During my Product Development Internship at Ford, I had the opportunity to work extensively with Siemens Teamcenter and TcVis, tools that I had to quickly familiarize myself with to perform effectively. My main project revolved around creating a virtual vehicle and corresponding Bill of Materials (BOM) for the front-end module of a future product. This virtual model addressed engineering concerns about front-loading and component integration and was used as the basis for a physical model built by a contractor.
The task was particularly complex because the product had three variations, each with unique configurations. Differences included larger frunks, additional cooling lines, enhanced thermal management systems, and radar sensors. I started by selecting essential part groups for a frame-up build while excluding unrelated components such as wheels, suspension, and steering. After identifying the differences across the three models, I created a new object in Siemens Teamcenter and exported it to Excel.
In Excel, I developed macros and filters to streamline the contractor's ability to sort through data, such as part numbers and associated design engineers, and organized the components into a hierarchy to simplify navigation through the various modules. I also conducted Digital Pre-Assembly (DPA) checks using TcVis, ensuring that parts maintained adequate clearance to prevent NVH or reliability issues. For components that fell below minimum clearance requirements, I collaborated with engineers to confirm compliance with design intent.
Beyond this core project, I took the initiative to enhance my skills in my spare time by utilizing Ford’s training materials to learn CATIA V5, further expanding my CAD proficiency. Additionally, I participated in enrichment activities such as volunteering events, a transmission teardown, and contributing to the filing of a patent for a regenerative system for an electric vehicle.

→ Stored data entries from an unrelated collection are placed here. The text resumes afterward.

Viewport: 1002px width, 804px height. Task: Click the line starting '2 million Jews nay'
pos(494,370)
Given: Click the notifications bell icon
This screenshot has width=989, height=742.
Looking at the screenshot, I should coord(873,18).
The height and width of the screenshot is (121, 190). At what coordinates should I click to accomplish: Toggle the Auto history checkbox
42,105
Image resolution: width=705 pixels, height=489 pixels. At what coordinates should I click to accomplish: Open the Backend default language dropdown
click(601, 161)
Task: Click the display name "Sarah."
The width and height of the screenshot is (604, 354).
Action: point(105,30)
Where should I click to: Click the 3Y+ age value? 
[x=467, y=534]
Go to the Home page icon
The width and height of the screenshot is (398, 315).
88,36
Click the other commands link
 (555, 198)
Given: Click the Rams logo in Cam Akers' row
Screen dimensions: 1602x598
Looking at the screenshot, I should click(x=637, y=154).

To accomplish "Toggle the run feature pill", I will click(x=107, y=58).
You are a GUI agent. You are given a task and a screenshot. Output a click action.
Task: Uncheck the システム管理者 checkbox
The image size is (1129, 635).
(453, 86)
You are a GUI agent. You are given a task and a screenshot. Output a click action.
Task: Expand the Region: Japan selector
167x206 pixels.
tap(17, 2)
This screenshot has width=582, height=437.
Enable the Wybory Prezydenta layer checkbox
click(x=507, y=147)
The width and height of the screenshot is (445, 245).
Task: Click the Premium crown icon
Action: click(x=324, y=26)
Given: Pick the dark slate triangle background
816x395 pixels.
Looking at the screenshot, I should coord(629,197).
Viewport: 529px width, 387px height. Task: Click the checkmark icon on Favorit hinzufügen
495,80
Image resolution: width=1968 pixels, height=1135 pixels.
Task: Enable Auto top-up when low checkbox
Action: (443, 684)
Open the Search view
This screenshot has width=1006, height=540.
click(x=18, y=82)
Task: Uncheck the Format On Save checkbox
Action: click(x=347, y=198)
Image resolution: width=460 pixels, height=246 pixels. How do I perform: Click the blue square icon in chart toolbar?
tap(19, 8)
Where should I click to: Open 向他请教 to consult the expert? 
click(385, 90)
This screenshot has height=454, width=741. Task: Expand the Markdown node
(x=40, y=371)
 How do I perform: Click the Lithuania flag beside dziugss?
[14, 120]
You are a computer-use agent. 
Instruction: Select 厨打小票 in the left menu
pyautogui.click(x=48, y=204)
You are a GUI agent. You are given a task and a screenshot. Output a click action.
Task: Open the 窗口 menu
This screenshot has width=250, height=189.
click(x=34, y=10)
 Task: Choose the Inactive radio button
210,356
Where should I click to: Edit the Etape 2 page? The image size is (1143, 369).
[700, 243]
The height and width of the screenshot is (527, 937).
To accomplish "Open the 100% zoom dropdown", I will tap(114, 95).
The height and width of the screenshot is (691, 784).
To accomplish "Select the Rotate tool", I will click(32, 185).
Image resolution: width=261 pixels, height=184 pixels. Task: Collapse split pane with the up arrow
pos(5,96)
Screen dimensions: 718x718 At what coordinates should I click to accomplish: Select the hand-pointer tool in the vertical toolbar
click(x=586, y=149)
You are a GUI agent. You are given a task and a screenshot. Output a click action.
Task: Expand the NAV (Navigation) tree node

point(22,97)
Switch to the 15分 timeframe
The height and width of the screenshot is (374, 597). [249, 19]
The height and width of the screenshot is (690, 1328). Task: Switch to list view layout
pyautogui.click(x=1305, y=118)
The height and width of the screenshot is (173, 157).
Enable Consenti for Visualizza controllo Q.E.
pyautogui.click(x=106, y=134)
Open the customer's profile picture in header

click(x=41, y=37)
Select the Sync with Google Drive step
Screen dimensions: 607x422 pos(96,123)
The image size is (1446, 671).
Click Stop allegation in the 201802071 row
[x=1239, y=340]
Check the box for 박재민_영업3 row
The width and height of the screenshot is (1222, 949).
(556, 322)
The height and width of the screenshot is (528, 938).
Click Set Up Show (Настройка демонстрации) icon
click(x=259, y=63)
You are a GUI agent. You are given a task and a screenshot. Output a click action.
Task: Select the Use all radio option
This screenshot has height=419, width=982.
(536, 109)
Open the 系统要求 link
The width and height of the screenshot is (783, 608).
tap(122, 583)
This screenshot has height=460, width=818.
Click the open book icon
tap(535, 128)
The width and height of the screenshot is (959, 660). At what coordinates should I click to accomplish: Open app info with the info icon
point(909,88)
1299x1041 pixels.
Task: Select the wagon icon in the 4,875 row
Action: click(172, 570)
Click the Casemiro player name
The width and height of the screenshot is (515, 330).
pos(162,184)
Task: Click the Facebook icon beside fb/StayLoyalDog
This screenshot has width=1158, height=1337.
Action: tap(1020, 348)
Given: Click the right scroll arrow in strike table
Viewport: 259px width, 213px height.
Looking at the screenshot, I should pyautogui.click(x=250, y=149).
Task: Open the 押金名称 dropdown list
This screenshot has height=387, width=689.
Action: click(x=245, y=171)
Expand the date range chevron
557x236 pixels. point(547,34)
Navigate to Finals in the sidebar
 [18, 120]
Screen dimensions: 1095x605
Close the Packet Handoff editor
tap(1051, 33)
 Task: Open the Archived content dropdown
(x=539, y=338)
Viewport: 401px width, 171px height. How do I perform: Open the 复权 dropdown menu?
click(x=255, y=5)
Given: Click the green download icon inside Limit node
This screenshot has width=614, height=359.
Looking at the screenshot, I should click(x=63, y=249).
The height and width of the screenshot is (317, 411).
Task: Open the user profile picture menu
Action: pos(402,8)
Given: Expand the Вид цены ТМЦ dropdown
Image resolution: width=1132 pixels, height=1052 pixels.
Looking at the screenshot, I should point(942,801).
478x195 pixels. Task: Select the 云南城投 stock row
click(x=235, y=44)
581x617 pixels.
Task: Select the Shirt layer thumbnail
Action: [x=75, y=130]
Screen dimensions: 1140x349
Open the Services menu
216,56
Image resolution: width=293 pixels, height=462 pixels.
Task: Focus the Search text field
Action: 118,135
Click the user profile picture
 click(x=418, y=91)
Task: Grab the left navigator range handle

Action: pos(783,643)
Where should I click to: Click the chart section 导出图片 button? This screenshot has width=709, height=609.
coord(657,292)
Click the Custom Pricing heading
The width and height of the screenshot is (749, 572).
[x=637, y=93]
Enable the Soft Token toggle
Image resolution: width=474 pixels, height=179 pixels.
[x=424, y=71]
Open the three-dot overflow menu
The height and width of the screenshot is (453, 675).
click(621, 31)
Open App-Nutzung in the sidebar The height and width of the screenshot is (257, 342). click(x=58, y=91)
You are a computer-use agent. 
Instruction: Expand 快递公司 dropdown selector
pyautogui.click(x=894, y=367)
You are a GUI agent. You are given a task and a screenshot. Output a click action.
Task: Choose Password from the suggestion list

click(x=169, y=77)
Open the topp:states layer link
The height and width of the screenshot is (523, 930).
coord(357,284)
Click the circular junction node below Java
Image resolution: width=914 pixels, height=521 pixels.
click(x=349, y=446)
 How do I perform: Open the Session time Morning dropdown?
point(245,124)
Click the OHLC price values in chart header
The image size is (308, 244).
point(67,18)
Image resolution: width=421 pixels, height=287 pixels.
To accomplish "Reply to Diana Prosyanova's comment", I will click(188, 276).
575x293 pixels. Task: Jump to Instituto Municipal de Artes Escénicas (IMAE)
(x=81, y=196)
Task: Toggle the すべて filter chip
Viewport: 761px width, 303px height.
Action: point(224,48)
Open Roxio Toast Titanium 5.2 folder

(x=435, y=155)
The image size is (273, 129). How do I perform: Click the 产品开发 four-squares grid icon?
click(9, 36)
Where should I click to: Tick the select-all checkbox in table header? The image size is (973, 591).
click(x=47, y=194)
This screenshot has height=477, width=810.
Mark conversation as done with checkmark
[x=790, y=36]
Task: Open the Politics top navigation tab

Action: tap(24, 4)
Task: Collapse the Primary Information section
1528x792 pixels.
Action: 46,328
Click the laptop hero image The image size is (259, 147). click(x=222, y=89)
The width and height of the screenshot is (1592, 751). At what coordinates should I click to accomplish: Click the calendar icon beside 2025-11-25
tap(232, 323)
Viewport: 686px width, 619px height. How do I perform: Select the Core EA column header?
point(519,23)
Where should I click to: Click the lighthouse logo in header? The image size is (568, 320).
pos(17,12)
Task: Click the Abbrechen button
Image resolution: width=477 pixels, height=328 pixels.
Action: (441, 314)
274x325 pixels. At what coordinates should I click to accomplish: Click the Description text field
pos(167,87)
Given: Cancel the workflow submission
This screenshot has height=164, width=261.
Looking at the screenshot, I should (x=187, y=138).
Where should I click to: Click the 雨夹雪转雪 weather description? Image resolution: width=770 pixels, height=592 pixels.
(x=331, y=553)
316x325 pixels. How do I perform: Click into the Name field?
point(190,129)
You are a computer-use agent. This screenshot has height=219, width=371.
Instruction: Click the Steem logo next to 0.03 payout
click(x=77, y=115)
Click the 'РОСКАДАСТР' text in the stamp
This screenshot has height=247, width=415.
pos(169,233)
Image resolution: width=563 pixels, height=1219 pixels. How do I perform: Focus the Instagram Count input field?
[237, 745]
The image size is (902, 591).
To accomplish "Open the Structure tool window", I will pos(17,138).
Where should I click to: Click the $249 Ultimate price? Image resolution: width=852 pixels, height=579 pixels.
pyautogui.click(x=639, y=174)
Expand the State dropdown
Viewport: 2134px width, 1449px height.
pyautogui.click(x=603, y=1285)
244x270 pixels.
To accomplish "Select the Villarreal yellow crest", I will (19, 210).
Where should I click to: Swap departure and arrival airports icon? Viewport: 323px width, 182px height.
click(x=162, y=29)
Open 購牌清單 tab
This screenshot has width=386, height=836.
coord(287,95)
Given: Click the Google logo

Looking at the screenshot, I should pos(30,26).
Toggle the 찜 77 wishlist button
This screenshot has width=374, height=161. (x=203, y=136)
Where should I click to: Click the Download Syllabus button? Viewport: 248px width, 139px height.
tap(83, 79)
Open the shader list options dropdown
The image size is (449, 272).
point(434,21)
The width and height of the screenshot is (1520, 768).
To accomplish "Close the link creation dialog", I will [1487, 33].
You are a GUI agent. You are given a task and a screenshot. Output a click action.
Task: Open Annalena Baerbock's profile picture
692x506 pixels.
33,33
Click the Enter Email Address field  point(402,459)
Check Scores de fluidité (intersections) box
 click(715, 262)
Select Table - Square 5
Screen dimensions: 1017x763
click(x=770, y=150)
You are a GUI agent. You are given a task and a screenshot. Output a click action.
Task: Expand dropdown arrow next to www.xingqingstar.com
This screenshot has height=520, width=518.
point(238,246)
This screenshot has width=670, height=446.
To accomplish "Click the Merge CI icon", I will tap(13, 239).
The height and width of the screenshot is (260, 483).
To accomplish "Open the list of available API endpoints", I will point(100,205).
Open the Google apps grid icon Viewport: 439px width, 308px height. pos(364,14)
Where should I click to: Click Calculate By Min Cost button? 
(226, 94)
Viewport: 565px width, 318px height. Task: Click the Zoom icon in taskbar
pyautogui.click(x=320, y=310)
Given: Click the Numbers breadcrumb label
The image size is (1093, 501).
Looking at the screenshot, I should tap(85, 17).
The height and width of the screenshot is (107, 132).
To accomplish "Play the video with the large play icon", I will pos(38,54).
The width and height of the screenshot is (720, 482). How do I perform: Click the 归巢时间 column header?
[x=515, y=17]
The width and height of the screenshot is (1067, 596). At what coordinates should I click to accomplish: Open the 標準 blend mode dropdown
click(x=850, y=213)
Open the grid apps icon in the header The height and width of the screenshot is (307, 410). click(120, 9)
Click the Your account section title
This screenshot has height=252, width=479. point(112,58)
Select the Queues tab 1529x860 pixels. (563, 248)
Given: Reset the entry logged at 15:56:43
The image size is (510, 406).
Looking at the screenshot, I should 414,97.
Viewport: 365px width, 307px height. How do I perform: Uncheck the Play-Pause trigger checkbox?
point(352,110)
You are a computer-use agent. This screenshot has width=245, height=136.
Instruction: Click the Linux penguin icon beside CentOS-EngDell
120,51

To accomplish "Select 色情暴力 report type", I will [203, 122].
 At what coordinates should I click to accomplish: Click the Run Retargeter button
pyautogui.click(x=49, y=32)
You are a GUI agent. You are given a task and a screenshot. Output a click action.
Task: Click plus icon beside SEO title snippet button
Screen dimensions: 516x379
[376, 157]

During my internship at Navistar Inc., I played a key role in investigating returned Exhaust Gas Recirculation (EGR) valve parts. This project involved conducting detailed part teardowns and diagnosing failure mechanisms, specifically cracks and chips on the butterfly valve. A coworker invited me to participate in this investigation, where we analyzed a range of EGR valves in various states of wear. During these inspections, I identified a critical issue: the valves were opening to 100% regardless of the input provided in the user interface. To test my suspicion, I suggested entering a smaller value, such as 0.1, which revealed a coding error in the testing program. This error caused the input figure to be off by a factor of 100, which was promptly addressed to improve system accuracy.
In addition to my work on EGR valves, I managed and implemented a PowerBI dashboard for warranty part return data. This project required linking two separate databases containing over 50,000 individual claims, using Impala and Hue to integrate the data. The resulting dashboard provided an easily accessible and searchable tool, reducing data loading times by 50% and enhancing overall efficiency.
I also improved departmental project tracking by creating a streamlined one-page reporting format. This new system expedited project communication and coordination between U.S. and Mexico teams, showcasing my ability to lead cross-functional process improvements. These experiences allowed me to apply problem-solving skills, utilize data integration tools, and demonstrate leadership in driving process efficiency.